▶ **Brief**
Print verbatim the lines of the entries from the one containing "Delete layer using" to the last, inclusive, and no others.

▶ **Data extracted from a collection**
Segment Open
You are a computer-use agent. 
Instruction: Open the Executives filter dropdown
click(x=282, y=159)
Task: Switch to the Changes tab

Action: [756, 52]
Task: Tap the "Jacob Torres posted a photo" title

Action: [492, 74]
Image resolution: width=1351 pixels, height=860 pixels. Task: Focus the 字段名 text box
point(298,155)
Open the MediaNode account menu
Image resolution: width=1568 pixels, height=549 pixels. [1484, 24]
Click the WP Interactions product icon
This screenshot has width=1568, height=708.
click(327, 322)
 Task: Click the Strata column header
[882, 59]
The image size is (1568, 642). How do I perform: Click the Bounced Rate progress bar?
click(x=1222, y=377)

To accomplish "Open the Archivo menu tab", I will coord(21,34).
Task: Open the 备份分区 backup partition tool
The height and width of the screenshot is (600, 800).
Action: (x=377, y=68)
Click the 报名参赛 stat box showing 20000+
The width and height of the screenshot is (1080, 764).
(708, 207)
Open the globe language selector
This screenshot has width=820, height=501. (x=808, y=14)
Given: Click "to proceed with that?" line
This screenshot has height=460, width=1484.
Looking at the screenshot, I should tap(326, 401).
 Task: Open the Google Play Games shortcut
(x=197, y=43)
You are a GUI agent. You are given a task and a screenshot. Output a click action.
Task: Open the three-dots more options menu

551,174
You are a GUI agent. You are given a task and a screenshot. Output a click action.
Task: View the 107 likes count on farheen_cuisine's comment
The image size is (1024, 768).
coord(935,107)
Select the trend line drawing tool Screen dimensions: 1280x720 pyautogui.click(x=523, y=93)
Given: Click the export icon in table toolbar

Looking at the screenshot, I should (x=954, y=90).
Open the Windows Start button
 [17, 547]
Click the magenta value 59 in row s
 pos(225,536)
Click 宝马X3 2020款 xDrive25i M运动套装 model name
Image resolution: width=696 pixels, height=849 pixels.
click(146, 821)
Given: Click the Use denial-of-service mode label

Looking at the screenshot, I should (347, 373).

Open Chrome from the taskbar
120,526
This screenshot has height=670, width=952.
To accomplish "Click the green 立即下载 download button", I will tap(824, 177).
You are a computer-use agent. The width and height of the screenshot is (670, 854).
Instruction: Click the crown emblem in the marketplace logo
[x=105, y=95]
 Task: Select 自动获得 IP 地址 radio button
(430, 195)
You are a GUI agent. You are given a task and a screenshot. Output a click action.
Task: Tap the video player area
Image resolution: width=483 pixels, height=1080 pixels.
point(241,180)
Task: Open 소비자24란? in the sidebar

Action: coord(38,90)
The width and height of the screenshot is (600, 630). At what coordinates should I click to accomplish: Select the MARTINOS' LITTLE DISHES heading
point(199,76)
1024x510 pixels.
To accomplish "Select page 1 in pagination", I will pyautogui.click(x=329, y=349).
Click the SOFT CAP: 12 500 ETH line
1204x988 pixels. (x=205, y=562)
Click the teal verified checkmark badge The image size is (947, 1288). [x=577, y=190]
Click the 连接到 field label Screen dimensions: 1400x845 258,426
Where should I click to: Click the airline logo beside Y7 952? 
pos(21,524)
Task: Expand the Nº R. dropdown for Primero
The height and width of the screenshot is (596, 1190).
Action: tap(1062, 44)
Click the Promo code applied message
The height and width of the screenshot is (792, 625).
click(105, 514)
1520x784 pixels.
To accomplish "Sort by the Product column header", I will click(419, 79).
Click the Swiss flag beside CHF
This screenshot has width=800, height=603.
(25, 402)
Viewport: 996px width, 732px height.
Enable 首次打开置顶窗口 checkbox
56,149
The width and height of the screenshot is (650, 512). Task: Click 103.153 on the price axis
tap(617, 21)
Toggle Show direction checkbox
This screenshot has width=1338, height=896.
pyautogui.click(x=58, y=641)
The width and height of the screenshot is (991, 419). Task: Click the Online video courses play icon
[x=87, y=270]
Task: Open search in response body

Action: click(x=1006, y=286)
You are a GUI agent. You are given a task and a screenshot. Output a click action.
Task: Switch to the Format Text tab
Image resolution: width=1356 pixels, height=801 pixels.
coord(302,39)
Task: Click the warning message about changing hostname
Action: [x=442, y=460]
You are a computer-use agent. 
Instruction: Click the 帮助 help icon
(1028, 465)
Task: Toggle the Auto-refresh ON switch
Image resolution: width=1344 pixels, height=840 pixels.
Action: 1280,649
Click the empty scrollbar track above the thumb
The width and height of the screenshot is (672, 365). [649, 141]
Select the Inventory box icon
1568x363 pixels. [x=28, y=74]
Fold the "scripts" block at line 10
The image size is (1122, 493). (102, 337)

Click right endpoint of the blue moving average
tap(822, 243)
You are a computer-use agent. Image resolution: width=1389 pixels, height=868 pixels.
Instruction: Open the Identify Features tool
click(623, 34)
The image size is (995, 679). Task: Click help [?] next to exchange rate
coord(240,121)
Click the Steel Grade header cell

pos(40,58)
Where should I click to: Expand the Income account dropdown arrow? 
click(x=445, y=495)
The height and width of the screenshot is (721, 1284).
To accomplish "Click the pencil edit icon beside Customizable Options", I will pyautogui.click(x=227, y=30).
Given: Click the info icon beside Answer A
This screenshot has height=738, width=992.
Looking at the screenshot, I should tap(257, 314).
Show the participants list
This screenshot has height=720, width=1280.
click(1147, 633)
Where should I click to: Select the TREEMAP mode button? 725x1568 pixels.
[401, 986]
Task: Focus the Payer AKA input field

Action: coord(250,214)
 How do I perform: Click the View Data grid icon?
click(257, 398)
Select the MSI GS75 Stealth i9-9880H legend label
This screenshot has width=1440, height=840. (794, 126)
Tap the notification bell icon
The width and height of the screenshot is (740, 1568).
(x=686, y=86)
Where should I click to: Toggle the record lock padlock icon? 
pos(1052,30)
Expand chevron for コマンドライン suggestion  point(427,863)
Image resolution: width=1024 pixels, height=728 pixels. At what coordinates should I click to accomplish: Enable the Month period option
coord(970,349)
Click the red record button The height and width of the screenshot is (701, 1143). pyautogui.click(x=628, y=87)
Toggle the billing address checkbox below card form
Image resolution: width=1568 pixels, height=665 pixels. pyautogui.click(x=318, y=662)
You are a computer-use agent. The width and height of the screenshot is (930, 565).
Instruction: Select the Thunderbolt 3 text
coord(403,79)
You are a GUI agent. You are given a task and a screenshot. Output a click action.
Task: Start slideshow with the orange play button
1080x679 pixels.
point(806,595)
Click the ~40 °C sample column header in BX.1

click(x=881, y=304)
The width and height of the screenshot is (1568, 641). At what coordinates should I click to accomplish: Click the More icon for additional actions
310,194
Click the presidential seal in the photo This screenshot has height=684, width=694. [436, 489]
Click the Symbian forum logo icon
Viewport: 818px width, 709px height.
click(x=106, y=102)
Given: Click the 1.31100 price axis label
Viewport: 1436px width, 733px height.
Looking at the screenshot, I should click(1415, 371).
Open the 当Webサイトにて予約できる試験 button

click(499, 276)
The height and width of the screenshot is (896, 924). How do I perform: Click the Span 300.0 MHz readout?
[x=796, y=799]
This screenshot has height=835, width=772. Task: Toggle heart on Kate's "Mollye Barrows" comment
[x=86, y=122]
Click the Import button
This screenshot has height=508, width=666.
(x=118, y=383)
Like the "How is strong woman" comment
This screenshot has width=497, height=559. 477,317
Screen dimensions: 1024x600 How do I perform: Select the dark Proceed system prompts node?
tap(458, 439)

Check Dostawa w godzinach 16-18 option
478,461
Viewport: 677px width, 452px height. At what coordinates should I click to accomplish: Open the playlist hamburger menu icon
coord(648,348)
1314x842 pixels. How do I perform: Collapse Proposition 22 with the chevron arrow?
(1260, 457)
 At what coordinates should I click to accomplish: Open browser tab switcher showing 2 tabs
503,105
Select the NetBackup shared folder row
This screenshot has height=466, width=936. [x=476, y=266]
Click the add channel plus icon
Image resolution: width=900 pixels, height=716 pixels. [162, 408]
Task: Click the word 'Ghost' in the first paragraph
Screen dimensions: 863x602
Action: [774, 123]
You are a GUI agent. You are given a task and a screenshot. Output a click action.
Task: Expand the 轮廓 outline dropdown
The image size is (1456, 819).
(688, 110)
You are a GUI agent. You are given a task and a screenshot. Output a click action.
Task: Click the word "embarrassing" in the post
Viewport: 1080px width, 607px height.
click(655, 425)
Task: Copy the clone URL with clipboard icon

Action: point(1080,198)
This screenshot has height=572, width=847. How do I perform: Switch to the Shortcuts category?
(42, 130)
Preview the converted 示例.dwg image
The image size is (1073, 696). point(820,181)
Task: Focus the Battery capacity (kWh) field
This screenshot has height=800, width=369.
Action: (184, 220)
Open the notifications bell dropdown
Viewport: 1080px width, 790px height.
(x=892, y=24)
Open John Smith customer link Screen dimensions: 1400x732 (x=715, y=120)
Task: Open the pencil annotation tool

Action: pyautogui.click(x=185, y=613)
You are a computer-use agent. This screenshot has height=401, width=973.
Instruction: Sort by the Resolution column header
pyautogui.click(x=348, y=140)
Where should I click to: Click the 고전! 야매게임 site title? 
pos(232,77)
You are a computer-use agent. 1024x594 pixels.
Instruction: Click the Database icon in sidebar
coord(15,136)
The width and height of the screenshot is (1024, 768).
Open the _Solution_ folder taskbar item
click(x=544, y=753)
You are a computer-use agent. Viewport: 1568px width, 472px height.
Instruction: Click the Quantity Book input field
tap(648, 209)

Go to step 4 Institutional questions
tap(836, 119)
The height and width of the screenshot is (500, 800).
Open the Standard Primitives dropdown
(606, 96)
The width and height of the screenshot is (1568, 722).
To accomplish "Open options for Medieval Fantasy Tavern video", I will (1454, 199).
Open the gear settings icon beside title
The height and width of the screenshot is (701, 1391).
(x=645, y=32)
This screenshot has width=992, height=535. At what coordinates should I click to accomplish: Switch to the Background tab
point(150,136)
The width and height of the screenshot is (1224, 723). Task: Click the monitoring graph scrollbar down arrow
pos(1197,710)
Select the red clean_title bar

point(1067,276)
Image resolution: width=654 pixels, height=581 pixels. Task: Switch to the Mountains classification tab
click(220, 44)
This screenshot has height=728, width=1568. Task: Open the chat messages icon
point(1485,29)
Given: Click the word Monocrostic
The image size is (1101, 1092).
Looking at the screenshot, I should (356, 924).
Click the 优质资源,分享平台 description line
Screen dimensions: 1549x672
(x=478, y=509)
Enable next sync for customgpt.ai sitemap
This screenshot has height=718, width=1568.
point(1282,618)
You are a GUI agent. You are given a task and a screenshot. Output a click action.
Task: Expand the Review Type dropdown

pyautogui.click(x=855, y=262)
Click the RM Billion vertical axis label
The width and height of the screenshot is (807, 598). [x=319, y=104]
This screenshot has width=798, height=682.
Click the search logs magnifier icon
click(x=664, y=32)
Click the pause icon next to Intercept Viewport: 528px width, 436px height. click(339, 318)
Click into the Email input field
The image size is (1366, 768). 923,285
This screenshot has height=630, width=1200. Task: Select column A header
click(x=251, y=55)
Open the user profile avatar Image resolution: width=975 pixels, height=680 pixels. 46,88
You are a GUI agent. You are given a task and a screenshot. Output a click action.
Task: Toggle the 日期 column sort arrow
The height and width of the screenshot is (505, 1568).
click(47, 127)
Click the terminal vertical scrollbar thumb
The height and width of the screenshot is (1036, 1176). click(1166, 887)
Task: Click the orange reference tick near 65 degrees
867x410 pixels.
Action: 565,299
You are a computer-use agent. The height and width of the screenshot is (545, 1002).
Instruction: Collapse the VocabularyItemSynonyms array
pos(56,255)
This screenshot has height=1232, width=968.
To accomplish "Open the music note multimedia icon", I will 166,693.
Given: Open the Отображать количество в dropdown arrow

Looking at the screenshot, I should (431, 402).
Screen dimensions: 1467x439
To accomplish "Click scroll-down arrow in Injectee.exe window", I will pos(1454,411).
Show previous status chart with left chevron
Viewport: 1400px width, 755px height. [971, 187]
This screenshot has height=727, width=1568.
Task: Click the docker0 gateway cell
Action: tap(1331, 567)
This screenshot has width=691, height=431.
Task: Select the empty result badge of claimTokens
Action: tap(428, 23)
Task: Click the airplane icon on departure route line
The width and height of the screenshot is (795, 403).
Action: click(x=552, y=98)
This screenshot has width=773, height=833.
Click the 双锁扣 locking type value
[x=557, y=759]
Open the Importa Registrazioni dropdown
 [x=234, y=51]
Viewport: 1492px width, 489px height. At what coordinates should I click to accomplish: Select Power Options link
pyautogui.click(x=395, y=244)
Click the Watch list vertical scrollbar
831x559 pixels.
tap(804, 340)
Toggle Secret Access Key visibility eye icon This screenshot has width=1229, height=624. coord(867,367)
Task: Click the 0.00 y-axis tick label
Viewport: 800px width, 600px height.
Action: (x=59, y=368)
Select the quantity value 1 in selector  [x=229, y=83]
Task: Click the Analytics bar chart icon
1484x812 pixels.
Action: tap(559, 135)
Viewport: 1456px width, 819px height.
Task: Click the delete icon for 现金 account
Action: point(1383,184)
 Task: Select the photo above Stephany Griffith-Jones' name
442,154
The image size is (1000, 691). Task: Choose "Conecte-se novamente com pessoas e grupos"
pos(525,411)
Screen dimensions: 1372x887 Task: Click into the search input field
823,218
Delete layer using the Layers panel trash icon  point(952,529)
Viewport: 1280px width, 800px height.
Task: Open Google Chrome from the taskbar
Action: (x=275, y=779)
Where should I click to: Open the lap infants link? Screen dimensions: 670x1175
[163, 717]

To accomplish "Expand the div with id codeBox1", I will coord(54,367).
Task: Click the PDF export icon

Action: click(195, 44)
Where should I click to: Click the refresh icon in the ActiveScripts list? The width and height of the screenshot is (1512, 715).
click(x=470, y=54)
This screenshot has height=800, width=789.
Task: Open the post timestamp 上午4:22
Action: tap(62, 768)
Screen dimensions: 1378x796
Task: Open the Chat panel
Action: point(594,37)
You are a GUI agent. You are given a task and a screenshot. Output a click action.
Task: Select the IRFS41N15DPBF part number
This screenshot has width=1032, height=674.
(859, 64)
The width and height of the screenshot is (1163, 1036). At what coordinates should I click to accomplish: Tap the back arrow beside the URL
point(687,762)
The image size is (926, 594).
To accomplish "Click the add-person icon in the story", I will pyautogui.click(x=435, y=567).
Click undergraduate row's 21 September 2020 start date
Segment Closed
▶ **Solution**
Delete layer using the Layers panel trash icon  point(952,529)
Viewport: 1280px width, 800px height.
Task: Open Google Chrome from the taskbar
Action: (x=275, y=779)
Where should I click to: Open the lap infants link? Screen dimensions: 670x1175
[163, 717]

To accomplish "Expand the div with id codeBox1", I will coord(54,367).
Task: Click the PDF export icon

Action: click(195, 44)
Where should I click to: Click the refresh icon in the ActiveScripts list? The width and height of the screenshot is (1512, 715).
click(x=470, y=54)
This screenshot has height=800, width=789.
Task: Open the post timestamp 上午4:22
Action: tap(62, 768)
Screen dimensions: 1378x796
Task: Open the Chat panel
Action: point(594,37)
You are a GUI agent. You are given a task and a screenshot. Output a click action.
Task: Select the IRFS41N15DPBF part number
This screenshot has width=1032, height=674.
(859, 64)
The width and height of the screenshot is (1163, 1036). At what coordinates should I click to accomplish: Tap the back arrow beside the URL
point(687,762)
The image size is (926, 594).
To accomplish "Click the add-person icon in the story", I will pyautogui.click(x=435, y=567).
Click undergraduate row's 21 September 2020 start date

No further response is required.